Thinking about a cross country train journey reminded me of the abandoned children riders of the Orphan Trains during the late 1800’s and early 1900s.
Because of mass immigration, poverty, disease, and human tragedy, thousands of orphaned and abandoned children were ‘on the streets’ in New York City, selling matches and rags or stealing to survive. Older boys ran in packs and gangs, committing petty crimes or worse. The few orphanages were overrun with infants and small children.
In 1849, a Presbyterian minister, Charles Loring Brace realized the children needed permanent homes, work and education. Because workers were needed in the Midwest, he determined that the orphans and good Christian farmers could be united.
Between 1854 and 1929, a quarter million abandoned babies and ‘street rats’ (as the older children were called) were boarded on trains headed for new lives in the country.

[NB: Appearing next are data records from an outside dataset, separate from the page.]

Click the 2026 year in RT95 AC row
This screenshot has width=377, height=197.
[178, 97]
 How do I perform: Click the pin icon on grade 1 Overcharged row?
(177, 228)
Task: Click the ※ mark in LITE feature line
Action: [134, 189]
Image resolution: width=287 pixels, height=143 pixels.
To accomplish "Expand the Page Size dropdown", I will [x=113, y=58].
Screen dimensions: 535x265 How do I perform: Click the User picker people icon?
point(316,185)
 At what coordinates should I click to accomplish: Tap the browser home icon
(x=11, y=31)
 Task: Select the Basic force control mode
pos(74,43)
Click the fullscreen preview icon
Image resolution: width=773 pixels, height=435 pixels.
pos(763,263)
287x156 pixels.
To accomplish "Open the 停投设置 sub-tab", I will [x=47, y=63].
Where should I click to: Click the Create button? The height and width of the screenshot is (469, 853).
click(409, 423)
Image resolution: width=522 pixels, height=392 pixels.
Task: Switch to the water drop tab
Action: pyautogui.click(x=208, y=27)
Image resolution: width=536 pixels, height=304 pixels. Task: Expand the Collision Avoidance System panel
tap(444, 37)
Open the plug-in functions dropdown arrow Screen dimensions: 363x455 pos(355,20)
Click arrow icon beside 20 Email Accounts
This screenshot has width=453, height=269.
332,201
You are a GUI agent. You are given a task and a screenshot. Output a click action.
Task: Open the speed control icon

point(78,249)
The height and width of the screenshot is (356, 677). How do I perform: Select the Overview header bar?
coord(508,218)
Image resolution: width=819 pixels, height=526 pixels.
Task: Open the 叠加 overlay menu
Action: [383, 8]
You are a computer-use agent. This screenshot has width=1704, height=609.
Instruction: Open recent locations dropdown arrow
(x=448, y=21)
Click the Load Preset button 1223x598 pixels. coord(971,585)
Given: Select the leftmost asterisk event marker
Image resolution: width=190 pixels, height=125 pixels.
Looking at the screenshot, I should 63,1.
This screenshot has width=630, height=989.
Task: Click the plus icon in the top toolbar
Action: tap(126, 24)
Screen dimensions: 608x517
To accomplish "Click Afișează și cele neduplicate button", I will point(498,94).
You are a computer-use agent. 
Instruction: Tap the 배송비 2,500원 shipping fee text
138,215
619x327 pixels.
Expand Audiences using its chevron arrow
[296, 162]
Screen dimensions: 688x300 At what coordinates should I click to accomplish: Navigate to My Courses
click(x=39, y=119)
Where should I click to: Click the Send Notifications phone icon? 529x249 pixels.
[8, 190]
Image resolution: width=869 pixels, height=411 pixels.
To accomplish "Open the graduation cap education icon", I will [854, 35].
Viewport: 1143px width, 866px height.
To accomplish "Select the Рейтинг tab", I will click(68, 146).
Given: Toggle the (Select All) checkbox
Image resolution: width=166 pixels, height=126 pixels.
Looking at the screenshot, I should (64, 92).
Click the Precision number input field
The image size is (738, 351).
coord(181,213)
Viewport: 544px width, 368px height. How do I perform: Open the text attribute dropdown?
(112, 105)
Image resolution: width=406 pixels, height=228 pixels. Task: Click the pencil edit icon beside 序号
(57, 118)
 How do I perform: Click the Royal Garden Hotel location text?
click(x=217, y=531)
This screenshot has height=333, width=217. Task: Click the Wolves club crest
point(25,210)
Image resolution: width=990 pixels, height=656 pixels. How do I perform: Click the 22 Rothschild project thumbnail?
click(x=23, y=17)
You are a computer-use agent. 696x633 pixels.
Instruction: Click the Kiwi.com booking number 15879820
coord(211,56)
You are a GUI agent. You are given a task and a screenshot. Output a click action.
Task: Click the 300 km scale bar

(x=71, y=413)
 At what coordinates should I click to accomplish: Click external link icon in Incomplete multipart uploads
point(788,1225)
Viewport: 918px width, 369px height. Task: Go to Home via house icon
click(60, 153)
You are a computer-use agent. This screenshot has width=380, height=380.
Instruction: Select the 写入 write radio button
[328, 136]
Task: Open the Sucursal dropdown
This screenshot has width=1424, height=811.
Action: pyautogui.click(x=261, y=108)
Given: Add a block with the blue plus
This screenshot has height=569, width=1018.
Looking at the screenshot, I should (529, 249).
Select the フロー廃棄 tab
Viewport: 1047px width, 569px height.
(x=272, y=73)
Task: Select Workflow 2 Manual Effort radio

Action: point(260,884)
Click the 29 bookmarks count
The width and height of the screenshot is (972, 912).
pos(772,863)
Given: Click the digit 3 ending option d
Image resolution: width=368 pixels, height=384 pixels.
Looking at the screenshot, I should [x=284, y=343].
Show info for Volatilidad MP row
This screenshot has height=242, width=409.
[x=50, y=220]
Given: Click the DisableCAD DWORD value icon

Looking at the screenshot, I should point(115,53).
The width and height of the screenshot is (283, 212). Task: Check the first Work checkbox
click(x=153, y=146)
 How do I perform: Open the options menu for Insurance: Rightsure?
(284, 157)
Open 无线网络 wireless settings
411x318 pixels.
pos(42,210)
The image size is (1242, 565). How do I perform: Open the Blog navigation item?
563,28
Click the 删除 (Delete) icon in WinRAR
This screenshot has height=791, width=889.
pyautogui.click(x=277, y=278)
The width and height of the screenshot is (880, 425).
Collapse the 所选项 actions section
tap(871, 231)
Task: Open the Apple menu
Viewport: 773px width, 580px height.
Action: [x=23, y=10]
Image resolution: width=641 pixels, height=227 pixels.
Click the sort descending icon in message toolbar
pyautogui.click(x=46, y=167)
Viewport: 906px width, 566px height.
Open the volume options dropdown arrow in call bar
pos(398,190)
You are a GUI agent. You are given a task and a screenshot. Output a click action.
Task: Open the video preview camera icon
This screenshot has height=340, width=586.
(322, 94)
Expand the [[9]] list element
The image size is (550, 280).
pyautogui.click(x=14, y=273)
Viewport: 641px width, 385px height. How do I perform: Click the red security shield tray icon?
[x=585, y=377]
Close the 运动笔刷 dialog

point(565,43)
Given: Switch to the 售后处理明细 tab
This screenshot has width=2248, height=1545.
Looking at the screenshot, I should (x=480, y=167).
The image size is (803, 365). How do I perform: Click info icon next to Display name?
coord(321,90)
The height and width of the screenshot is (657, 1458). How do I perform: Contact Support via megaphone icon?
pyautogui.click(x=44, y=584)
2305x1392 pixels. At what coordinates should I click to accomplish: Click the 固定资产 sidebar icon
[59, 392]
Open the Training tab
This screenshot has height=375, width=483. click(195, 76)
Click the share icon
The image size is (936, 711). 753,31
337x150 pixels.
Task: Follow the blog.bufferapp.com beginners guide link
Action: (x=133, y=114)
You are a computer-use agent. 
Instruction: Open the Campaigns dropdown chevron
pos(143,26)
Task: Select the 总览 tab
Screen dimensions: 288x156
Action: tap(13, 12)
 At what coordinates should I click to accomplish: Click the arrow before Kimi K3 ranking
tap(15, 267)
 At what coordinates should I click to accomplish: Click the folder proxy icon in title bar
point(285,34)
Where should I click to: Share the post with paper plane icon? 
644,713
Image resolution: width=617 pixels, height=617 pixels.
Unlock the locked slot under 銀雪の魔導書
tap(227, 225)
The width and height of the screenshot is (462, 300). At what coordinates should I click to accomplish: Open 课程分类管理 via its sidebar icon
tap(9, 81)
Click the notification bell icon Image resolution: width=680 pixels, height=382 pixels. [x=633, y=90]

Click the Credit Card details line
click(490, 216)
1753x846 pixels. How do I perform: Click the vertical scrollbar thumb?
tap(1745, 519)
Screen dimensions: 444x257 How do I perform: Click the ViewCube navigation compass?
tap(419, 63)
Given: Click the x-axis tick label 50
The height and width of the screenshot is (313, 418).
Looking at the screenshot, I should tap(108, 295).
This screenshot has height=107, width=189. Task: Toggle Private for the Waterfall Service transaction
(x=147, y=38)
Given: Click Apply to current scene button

As good as this plan sounds, the consequences were debatable. The plan was to have town committees, pastors and doctors oversee the applicants to assure a good match between the children and waiting adoptive families. In some cases this worked well, in others, little oversight or follow through was given, to the detriment of the children.
The boys and girls would board a westbound train in groups of up to forty, accompanied by several adults. Circulars advertising ‘little laborers’ preceded them to the towns. The babies and pretty infants had the best chance of finding a good adoptive situation. Upon arrival to a town, the children were cleaned up and paraded into a local building, stood on a stage where they took turns giving their names, singing a little ditty or ‘saying a piece.’ The farmers looking for free labor then had an opportunity to prod the boys, examine their teeth and determine how suitable they were for the task needed, much like a slave auction.
Boys under twelve were ‘to be treated as one of their own children in matters of schooling, clothing and training.’ Boys from twelve to fifteen were to be ‘sent to school a part of the year,’ and given a stipend when they turned twenty-one. Older boys often ran away if faced with abuse.
In many cases, the children were far better off than if left in the big cities where their chance of survival was poor. Records show that Andrew Burke and John Brady, two Orphan Train boys, grew up to be the governors of North Dakota and Alaska, respectively.
In other cases, the children taken to the mid-west farms suffered emotional and physical abuse. Many children were used strictly as slave farm labor. Other children found fine families that loved them, and educated them.
Only the circumstances of the individual child could determine if the Orphan Train program was a success. Surely, left to the terrors of the inner city streets with no means of support could only have resulted in disaster or death for each child.
The Orphan Trains run until 1929 when a foster care program was instituted in each state.